Virginia hoos saw their season end in the NCAA tournament against Tennessee on Sunday, March 22, 2026, in Philadelphia. The loss shut the door on a Sweet 16 trip that would have pushed Sam Lewis and his Virginia teammates into a Midwest Region semifinal next week, with Chicago looming as the destination. In the immediate aftermath, Virginia guard Chance Mallory spoke about the Cavaliers’ season-ending defeat and what the moment felt like as the run stopped short.

Season ends in Philadelphia after second-round loss

The Cavaliers’ March run ended in the second round with Tennessee standing in the way, in a game played Sunday, March 22, 2026, in Philadelphia. The matchup featured Tennessee’s Nate Ament defending against Virginia’s Sam Lewis in first-half action, one of several on-court battles that defined the afternoon. Another first-half sequence captured the scramble and urgency of the game, with Virginia’s Chance Mallory and Tennessee’s Amari Evans chasing a loose ball.

The defeat carried extra sting because of what was on the other side: a spot in the Sweet 16 and the chance to keep advancing. For Sam Lewis, it meant the end of a path that could have taken the team to Chicago for the Midwest Region semifinal next week. For the Virginia locker room as a whole, it meant the season ended on the tournament floor, with no second chance to extend the bracket.

Virginia Hoos reactions: Chance Mallory addresses the loss

In Philadelphia, Virginia guard Chance Mallory addressed the Cavaliers’ season-ending loss to Tennessee in the NCAA tournament, speaking from the perspective of a team that had aimed to push deeper into March. His comments centered on the reality of the exit—one game ending everything—after Virginia had earned its way into the tournament and reached the second round.

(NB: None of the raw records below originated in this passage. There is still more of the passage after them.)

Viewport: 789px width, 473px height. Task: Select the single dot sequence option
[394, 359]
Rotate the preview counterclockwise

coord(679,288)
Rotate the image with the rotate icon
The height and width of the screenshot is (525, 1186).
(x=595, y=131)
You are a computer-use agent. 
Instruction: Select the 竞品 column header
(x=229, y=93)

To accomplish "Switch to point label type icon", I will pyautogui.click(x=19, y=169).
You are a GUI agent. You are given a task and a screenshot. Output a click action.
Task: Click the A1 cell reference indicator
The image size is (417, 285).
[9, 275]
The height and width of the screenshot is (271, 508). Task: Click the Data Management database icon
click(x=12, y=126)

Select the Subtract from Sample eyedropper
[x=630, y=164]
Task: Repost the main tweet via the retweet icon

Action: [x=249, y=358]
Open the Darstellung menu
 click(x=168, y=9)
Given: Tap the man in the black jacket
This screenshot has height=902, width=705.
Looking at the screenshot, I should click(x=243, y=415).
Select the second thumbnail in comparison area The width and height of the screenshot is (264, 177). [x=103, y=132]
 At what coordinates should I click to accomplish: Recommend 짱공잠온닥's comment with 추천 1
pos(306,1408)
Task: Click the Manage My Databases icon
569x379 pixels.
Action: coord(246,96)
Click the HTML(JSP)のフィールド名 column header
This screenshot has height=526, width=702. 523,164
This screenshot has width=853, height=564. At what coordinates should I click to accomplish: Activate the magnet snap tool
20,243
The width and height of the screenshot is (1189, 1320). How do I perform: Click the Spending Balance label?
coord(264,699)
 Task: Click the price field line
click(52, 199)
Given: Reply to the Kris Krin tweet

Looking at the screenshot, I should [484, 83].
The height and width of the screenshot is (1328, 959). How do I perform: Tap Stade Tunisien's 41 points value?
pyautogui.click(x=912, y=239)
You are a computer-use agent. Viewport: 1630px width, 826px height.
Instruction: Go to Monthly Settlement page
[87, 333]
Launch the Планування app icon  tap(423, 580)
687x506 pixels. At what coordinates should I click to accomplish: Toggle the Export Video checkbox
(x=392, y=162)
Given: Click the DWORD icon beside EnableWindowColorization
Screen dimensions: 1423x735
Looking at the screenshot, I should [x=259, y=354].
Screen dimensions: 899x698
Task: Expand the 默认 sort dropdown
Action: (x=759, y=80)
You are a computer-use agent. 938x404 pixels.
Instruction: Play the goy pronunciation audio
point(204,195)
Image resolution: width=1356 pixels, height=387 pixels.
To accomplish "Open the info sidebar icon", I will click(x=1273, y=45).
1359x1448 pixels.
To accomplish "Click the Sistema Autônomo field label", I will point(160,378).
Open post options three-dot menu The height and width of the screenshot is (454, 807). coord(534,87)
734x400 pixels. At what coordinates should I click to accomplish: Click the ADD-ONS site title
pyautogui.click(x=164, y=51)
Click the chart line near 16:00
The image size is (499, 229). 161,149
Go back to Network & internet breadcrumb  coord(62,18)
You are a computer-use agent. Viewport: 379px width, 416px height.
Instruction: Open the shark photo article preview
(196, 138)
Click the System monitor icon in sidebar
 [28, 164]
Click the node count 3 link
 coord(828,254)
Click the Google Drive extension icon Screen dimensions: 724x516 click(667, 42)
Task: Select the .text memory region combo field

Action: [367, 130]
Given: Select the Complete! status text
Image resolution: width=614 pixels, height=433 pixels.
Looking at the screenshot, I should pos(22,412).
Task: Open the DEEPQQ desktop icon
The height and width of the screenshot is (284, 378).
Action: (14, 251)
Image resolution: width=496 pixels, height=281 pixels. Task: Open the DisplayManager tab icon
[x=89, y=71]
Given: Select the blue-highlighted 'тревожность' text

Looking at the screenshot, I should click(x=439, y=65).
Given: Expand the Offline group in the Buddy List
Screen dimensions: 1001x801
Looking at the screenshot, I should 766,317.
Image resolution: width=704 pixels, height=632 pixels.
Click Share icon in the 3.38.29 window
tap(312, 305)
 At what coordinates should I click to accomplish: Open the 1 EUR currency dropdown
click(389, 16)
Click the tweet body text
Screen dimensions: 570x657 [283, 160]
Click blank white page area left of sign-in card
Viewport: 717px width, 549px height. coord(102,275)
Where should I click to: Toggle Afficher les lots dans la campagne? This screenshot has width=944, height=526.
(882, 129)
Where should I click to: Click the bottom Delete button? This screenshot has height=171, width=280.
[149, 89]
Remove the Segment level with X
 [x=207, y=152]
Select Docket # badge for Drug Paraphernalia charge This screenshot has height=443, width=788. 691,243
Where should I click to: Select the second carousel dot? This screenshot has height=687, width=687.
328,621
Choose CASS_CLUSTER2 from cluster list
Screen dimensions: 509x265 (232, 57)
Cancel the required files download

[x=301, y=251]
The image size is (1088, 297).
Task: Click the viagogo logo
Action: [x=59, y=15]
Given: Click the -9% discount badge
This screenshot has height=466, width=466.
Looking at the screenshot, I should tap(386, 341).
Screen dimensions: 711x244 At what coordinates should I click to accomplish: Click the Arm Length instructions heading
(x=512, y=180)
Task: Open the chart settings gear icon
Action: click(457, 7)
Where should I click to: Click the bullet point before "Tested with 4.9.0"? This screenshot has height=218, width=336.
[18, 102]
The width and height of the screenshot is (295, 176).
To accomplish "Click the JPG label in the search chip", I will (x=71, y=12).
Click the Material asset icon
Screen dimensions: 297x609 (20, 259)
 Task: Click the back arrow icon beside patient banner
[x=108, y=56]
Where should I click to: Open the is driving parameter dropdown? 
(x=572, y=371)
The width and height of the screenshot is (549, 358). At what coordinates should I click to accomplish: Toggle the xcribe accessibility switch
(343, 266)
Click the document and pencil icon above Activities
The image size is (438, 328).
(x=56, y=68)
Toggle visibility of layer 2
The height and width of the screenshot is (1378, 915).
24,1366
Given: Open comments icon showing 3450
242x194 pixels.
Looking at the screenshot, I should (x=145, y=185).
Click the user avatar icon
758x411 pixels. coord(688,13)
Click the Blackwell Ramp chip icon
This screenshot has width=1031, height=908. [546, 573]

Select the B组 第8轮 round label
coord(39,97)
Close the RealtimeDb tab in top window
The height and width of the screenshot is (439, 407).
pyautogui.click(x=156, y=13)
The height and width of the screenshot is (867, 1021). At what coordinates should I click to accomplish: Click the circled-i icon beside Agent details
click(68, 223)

The moment also framed the disappointment around what could have been next. The Sweet 16 trip “so badly desired” did not materialize, and with it went the possibility of playing in Chicago next week in the Midwest Region semifinal. Mallory’s postgame reflections came with that context hanging over the scene: a bracket path that was visible, a destination that was close enough to picture, and a result that stopped it cold.

Sam Lewis’ March moment falls short of the Sweet 16 goal

For Sam Lewis, the end of the season came with a specific missed milestone: continuing on to a Sweet 16 spot that would have carried Virginia into the Midwest Region semifinal next week. The Philadelphia setting added to the sense of immediacy—this was the stage, this was the second-round test, and Tennessee delivered the final blow.

The game’s first-half snapshots underscored the pressure Virginia was under. Tennessee’s Nate Ament was shown trying to get past Virginia’s Sam Lewis, a reminder that the contest was defined by direct matchups and possessions that mattered from the opening minutes. That intensity never translated into a Virginia breakthrough on the scoreboard, and by the end, the Cavaliers were left with the abrupt finality that defines March.

What’s next for Virginia hoos after the season-ending defeat

The immediate focus for Virginia is processing a season that ended in the NCAA tournament against Tennessee, with the last game played Sunday, March 22, 2026, in Philadelphia. The program now shifts into an offseason shaped by that final result and the short distance between where the team finished and where it wanted to go—one win away from a Sweet 16 trip and a Midwest Region semifinal next week in Chicago.

In the coming days, Virginia’s next steps will be defined internally as the Cavaliers move forward from the tournament exit, with the final image of virginia hoos this March being a second-round battle that ended before the bracket opened up any further.